Public cloud services cannibalise, stimulate demand for IT services spend

Our Bureau Updated - March 12, 2018 at 04:02 PM.

Public cloud services are simultaneously cannibalising and stimulating demand for external IT services spending, according to a study by research and advisory firm Gartner.

Infrastructure as a service (IaaS) adoption — the most basic and fundamental form of cloud computing service — has expanded beyond development and test use cases.

"Public cloud adoption is accelerating and public cloud services do, and will, cannibalise IT services spending in the coming years, most notably in the data centre. At the same time, public cloud adoption offers service providers the opportunity to accelerate externalisation of spending for the non-public cloud workloads and IT operations and service management responsibilities in tandem with clients pursuing a public cloud initiative,” said Bryan Britz, research director at Gartner.

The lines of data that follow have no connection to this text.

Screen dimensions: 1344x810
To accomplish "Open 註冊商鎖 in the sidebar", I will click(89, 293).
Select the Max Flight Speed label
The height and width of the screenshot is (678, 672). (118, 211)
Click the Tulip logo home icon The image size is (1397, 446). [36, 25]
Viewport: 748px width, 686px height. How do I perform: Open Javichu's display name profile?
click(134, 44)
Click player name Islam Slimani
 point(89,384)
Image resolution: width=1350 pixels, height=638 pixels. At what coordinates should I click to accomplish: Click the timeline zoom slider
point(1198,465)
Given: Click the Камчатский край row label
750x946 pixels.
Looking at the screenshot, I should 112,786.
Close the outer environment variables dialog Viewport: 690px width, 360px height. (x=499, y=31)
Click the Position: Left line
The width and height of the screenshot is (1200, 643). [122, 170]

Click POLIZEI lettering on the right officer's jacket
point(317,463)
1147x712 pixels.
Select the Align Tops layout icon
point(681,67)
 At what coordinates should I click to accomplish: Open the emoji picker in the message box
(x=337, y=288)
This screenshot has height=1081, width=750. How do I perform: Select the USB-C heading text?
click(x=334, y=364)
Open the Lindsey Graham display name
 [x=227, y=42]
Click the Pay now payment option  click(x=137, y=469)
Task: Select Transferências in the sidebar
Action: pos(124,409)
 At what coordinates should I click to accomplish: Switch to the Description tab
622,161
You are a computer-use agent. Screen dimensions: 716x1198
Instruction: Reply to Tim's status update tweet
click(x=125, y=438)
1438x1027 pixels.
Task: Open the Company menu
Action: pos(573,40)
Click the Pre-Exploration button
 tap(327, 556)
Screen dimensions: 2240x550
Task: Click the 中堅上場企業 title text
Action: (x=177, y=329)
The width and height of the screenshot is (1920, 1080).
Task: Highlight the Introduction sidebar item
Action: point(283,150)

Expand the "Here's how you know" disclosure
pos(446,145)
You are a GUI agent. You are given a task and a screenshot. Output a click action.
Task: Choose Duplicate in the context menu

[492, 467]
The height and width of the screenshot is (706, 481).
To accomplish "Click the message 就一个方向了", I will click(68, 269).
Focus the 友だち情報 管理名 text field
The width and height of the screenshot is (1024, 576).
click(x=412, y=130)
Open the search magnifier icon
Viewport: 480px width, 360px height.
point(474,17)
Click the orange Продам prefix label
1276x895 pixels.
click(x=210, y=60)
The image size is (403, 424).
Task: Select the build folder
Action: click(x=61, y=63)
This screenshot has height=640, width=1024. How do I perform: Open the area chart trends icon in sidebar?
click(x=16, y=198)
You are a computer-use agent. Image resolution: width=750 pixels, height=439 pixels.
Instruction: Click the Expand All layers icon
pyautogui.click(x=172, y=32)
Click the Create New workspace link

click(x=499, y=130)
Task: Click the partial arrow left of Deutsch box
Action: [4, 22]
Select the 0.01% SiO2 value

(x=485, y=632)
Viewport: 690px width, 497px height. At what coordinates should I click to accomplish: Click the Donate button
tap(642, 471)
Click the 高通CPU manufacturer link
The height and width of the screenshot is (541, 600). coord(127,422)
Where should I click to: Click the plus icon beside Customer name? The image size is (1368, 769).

A recent Gartner survey found that 19 per cent of organisations are using cloud computing for most of production computing, and 20 per cent of organisations are using storage as a service for all, or most, storage requirements.

Gartner surveyed 556 organisations from June 2012 through July 2012, across nine countries and multiple industries where cloud planning is a critical issue.

The survey found that public cloud adoption varies by service. IaaS is moving from lower-risk pilot programs and into production environment. Organisations' stated plans to adopt IaaS in the near future reinforce the importance of IaaS in an overall portfolio of infrastructure service offerings.

Similarly, platform as a service (PaaS) adoption clearly indicates the growing strategic importance of public cloud services for organisations that are adopting cloud infrastructure to support their business needs. Current and anticipated adoption rates of PaaS are leading indicators of a more substantive move to cloud environment and represent an opportunity for service providers to deliver PaaS-oriented solutions to help their clients make this move.

Software as a service (SaaS) adoption, particularly in large enterprise application suites, will continue to reduce the total potential market available for application outsourcing. At the same time, SaaS adoption in the near term offers consulting and implementation services opportunities for IT services providers, as well as ongoing integration and configuration.

The move to SaaS will help drive additional revenue to the application outsourcing market by drawing applications to external, cloud-based implementations where they would otherwise be considered only for internal deployment.